Comprehensive Analysis
Ranpak Holdings Corp.'s recent financial performance reveals significant deterioration despite modest top-line growth. In the first half of 2025, revenues grew around 6-7% quarter-over-quarter, which might initially appear positive. However, this growth has come at a steep cost to profitability. Gross margins have contracted significantly, falling from 37.9% for the full year 2024 to just 31.3% in the most recent quarter. This erosion suggests the company is struggling with input costs or is unable to maintain pricing power. The problem is magnified in operating results, where the company has swung from a nearly breakeven operating income in 2024 (-$1.7 million) to substantial losses in 2025, including an -$8.7 million loss in Q2.
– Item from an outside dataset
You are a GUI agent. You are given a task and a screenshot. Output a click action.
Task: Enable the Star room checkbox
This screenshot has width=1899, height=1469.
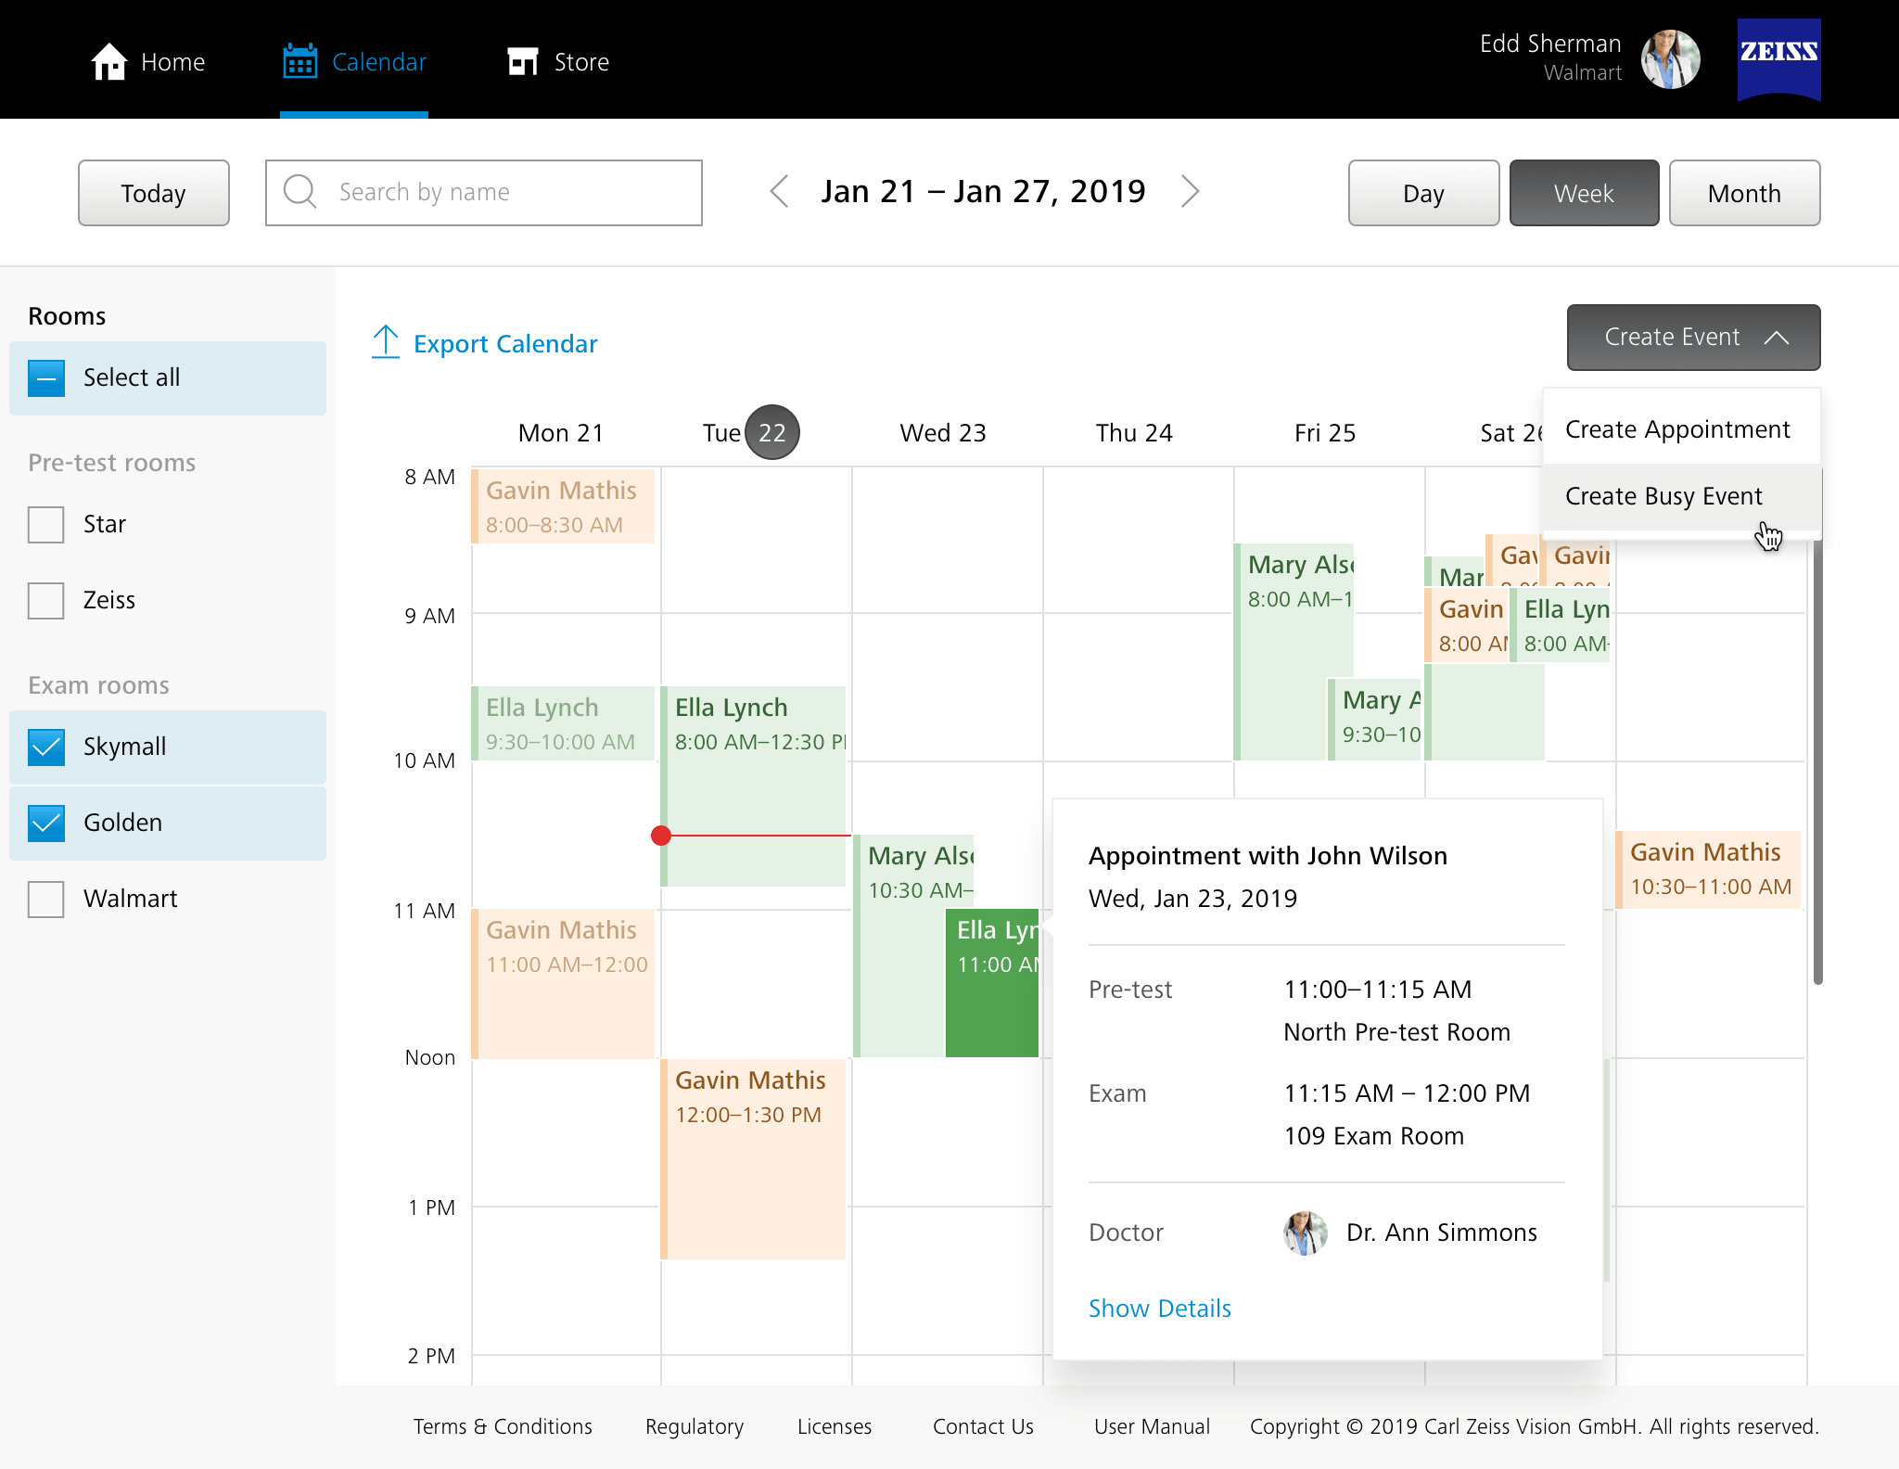[45, 524]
The company's ability to generate cash has reversed dramatically. After producing a positive free cash flow of $8.3 million in fiscal 2024, Ranpak is now burning through cash, with negative free cash flow of -$8.8 million in Q1 2025 and -$13.4 million in Q2 2025. This negative trend is driven by operating cash outflows and is rapidly depleting the company's cash reserves, which have fallen from $76.1 million at the end of 2024 to $49.2 million by mid-2025. This cash burn in the face of ongoing operating losses raises serious liquidity concerns.
The balance sheet exposes further vulnerabilities. Ranpak carries a substantial total debt load of approximately $431 million. With EBITDA declining sharply, the leverage ratio (Debt-to-EBITDA) has soared to a very high 7.15x. More critically, the company's negative operating income is insufficient to cover its quarterly interest expense of over $8 million, indicating a potential solvency crisis. Furthermore, a massive portion of the company's assets consists of goodwill and intangibles ($763.1 million), resulting in a negative tangible book value of -$224.1 million. This suggests that in a liquidation scenario, there would be no value left for common shareholders after paying off liabilities.
In conclusion, Ranpak's financial foundation appears highly unstable. The combination of declining margins, mounting losses, accelerating cash burn, and a precarious debt situation points to a company facing significant operational and financial challenges. The positive revenue growth is a minor detail in an otherwise alarming financial picture, making the company a high-risk proposition based on its current statements.